Tally the lines below that include the string "computer". Reply with the total only.

(EXCERPTED DATA Opens)

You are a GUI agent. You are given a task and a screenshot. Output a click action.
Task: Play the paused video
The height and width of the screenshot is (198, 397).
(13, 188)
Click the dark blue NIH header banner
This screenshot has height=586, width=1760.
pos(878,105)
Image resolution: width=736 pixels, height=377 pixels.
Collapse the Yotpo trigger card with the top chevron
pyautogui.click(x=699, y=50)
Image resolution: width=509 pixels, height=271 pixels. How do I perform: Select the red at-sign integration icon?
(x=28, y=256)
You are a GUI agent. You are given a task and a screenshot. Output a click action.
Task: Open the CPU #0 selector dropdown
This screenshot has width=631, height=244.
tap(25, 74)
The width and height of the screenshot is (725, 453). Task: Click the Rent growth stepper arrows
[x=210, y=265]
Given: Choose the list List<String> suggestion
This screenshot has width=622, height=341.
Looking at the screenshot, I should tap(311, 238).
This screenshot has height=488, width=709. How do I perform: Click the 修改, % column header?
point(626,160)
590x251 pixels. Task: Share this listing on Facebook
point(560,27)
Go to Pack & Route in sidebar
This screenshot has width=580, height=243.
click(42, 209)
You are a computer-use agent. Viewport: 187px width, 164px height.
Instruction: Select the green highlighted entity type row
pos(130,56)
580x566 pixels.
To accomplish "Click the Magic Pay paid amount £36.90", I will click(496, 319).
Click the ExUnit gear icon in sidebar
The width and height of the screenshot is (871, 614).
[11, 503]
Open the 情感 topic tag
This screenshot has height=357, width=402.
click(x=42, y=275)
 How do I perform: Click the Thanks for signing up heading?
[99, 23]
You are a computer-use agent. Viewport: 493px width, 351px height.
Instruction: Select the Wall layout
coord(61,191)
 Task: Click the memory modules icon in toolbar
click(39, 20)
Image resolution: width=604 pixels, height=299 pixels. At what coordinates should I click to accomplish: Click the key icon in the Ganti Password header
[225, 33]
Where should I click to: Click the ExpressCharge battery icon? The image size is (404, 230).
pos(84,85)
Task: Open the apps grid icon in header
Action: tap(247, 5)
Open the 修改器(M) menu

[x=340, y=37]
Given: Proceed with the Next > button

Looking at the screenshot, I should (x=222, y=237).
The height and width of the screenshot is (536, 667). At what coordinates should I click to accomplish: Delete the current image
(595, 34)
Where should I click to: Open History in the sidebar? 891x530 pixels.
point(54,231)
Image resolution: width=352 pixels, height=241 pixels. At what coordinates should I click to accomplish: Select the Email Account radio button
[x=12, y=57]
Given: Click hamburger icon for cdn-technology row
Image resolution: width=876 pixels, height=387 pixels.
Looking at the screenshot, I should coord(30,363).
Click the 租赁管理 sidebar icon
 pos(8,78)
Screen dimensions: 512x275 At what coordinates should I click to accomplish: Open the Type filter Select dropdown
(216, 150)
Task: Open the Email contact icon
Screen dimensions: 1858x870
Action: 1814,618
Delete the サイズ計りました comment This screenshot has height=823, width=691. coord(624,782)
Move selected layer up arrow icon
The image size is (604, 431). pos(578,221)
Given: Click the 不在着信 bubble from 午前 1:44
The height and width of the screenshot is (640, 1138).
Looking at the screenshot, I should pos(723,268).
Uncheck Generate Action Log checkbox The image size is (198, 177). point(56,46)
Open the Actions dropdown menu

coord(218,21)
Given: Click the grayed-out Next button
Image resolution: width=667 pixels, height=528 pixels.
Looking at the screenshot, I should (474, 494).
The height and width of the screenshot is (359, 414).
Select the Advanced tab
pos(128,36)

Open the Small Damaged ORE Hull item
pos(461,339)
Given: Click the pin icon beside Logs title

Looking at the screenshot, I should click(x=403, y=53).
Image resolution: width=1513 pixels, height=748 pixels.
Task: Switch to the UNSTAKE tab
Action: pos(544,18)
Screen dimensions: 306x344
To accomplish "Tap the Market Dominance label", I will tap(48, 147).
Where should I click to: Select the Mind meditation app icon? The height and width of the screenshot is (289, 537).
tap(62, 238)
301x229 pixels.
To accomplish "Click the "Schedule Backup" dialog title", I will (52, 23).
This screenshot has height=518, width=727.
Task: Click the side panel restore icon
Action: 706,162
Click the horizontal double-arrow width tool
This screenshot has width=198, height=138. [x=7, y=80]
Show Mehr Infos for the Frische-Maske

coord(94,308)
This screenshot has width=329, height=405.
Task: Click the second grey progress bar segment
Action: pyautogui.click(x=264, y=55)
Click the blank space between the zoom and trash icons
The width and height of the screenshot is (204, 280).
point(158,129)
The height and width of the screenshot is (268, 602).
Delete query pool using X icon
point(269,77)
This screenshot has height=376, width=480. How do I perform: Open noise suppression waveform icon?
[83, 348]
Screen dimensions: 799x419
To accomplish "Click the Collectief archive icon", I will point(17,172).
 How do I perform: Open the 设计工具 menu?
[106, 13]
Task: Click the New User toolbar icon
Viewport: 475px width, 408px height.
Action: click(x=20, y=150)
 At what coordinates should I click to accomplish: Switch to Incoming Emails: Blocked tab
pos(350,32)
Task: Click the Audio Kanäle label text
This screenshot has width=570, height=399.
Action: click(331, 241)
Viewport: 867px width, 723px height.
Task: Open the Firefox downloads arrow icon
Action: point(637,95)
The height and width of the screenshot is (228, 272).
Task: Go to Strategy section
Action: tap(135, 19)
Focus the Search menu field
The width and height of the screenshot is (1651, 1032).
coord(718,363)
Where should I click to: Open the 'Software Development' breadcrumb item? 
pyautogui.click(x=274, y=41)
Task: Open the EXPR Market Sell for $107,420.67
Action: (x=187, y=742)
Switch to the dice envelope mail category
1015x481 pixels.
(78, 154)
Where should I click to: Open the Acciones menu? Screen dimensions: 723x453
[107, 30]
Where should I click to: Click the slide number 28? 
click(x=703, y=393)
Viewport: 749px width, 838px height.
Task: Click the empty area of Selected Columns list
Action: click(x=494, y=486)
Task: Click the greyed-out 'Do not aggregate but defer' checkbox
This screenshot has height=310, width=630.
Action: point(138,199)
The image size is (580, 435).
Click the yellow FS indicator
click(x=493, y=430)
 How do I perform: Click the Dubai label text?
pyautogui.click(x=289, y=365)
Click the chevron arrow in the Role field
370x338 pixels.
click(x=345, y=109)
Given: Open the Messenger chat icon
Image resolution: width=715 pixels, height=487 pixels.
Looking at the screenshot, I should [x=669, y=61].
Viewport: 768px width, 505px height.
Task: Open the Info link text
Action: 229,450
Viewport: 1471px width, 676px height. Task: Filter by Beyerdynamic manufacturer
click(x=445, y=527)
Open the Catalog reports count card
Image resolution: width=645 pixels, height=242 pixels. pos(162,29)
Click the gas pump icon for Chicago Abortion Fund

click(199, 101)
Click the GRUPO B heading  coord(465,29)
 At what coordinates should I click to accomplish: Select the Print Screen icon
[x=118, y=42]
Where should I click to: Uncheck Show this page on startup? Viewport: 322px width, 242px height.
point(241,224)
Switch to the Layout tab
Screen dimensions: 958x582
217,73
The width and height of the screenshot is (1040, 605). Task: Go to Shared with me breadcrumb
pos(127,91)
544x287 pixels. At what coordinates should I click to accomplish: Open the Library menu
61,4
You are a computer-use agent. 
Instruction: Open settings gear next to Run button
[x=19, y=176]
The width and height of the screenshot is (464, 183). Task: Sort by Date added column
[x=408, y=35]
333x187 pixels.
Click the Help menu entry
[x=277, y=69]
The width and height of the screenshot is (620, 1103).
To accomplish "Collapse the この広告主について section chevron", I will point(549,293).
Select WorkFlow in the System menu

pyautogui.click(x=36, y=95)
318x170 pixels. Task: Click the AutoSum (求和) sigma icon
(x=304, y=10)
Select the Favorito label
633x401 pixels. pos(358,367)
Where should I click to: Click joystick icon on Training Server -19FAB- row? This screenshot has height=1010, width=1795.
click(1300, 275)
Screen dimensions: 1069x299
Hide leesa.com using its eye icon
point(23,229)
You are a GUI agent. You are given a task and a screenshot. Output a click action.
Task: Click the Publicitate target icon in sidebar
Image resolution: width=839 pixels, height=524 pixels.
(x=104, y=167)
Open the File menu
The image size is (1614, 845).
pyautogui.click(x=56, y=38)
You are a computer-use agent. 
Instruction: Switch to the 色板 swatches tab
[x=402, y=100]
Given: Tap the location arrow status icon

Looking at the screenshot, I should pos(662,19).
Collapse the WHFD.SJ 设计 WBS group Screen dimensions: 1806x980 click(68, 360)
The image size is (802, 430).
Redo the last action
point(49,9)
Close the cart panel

(EXCERPTED DATA Closes)

• _EXERCISE ANSWER_: 4